• Objective: Copy the data below verbatim, beginning at the line that contains "Select the PC-14" and ending after the line that contains "Action: pos(1840,81)".

━━━ Supplied data

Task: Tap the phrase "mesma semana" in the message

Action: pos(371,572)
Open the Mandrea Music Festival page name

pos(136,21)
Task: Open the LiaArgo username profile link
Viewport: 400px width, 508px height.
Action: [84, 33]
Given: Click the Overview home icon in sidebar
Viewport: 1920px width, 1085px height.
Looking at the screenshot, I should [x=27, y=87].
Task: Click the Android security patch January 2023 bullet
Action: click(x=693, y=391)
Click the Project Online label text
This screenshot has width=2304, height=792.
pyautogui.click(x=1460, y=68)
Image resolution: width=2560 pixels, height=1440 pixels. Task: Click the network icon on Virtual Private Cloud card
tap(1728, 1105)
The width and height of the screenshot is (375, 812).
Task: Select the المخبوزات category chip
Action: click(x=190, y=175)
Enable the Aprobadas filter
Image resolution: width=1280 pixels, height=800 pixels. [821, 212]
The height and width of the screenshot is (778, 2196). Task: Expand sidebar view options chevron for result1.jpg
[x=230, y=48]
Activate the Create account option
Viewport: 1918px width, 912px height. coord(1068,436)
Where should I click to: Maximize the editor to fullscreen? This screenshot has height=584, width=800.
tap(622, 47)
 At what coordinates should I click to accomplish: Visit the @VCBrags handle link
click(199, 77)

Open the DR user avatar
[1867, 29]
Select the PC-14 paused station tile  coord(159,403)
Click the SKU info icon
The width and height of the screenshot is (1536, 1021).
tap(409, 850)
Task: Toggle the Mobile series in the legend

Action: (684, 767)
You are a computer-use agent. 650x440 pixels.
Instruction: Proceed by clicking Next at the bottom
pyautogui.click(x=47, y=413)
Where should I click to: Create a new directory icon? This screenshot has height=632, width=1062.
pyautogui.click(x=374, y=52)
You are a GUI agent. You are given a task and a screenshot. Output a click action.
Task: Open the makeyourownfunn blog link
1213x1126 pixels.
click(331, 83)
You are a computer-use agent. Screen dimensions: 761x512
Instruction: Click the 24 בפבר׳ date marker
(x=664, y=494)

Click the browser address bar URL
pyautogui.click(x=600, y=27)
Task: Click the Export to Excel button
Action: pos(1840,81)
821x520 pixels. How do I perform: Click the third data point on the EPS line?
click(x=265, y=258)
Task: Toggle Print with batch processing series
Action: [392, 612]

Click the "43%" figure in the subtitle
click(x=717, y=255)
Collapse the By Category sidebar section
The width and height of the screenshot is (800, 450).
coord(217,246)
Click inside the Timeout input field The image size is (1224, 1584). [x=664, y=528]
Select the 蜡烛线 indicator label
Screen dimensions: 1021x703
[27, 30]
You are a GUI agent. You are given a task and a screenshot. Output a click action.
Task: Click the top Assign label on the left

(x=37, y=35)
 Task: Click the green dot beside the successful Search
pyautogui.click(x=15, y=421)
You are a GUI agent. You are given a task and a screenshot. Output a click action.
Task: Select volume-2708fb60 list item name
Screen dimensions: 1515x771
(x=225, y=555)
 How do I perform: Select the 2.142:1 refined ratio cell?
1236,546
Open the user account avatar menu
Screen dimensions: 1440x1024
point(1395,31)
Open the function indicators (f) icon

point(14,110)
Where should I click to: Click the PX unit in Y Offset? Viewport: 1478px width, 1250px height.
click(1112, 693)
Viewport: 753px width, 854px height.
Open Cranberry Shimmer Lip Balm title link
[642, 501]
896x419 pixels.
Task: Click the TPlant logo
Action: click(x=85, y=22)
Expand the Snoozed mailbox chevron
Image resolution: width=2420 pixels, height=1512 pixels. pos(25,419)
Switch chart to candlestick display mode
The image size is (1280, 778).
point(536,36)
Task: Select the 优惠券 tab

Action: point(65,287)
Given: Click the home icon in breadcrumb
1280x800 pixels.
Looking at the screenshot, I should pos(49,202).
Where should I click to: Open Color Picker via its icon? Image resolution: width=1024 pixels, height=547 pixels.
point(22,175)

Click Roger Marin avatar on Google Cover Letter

━━━━━━

• Answer to this problem:
Select the PC-14 paused station tile  coord(159,403)
Click the SKU info icon
The width and height of the screenshot is (1536, 1021).
tap(409, 850)
Task: Toggle the Mobile series in the legend

Action: (684, 767)
You are a computer-use agent. 650x440 pixels.
Instruction: Proceed by clicking Next at the bottom
pyautogui.click(x=47, y=413)
Where should I click to: Create a new directory icon? This screenshot has height=632, width=1062.
pyautogui.click(x=374, y=52)
You are a GUI agent. You are given a task and a screenshot. Output a click action.
Task: Open the makeyourownfunn blog link
1213x1126 pixels.
click(331, 83)
You are a computer-use agent. Screen dimensions: 761x512
Instruction: Click the 24 בפבר׳ date marker
(x=664, y=494)

Click the browser address bar URL
pyautogui.click(x=600, y=27)
Task: Click the Export to Excel button
Action: pos(1840,81)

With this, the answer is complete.